THE PROCESS
Maps collection:

Each piece begins with a digital exploration. Using Apple Maps, I carefully chart city blocks – one by one – to create the structural foundation of the work. The digital cartography serves as the blueprint for the physical composition.
From this mapped framework, I transition into a tactile process. Working with soft body acrylics, I build the surface through repeated layering – sometimes dozens of times – to create depth, texture, and a subtle sculptural presence.
Though the technique is simple, it demands time, patience, and a meditative rhythm. The result is a curvilinear, tile-like interpretation of the city map – dimensional and luminous – where painting, mapping, and relief converge.

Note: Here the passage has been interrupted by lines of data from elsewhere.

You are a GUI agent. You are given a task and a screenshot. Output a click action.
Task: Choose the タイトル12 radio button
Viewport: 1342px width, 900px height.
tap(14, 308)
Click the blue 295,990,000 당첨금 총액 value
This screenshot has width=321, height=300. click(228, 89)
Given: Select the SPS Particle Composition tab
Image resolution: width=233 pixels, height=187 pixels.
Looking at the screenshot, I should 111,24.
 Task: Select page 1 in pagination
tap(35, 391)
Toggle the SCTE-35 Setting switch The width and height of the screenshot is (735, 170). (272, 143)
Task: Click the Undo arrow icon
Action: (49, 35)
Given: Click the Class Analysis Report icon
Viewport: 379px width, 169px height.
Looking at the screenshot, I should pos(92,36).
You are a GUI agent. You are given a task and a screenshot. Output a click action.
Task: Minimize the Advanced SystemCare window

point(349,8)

Life Is Golden collection:

"Life is Golden" invites viewers into an act of discovery, asking what we might notice about the living world if we bring careful attention to our surroundings.

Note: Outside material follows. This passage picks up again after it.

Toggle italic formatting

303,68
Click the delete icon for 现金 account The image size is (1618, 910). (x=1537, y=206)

The piece poses a simple question: if we're willing to search patiently for painted bees, what might we begin to see about the real ones that move quietly through our daily lives? The work unfolds through over three dozen bees, each one painted on a vitelline membrane – that thin, translucent layer surrounding an egg yolk. These materials demand reverence; they tear at the slightest misjudgment, requiring the kind of delicate touch that becomes meditative. Each painted membrane finds its way back into its eggshell, and I place these painted eggshells on the canvas in unexpected angles with the bees tucked into corners where eyes don't naturally fall.
The fragility of these membranes mirrors the natural systems we depend on, their delicate surfaces echoing the care our world requires. When someone finally discovers one of the hidden bees, there's a moment of genuine delight – the satisfaction of finding something that wasn't freely given, something that required curiosity and persistence to locate. Through this experience of seeking and finding, the piece becomes a meditation on attention itself, on learning to look with intention.
Impasto Maps collection:

Using the impasto technique, I form relief maps with a palette knife, building thick, dimensional layers of acrylic paint that transform flat canvas into topographical terrain. I sculpt cities stroke by stroke, applying paint in concentrated sections where intersecting lines and pathways rise from the surface like miniature urban infrastructure.

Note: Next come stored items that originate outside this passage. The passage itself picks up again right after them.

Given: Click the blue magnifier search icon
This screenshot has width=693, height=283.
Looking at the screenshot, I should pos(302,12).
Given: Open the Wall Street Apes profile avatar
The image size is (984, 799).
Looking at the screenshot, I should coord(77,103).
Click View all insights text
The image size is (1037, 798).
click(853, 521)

My process involves building up these textured forms through multiple layers, creating genuine physical depth that catches and plays with light as viewers move around each piece. I work with a deliberately restrained palette of muted lavenders, soft pinks, grays, and subtle blues against creamy off-white backgrounds, allowing the sculptural quality to dominate the visual experience.
Each section is applied as a "tile" of thick paint, infused with personal emotion and memory, where the raised portions create shifting shadows and highlights. My palette knife technique produces flowing, curved forms that suggest the living arteries of metropolitan life - the organic pathways people carve through cities, the rhythm of street grids, the pulse of subway systems. The result is artwork so tactile that I encourage viewers to run their hands across the surface, experiencing the physical geography I've created through both sight and touch.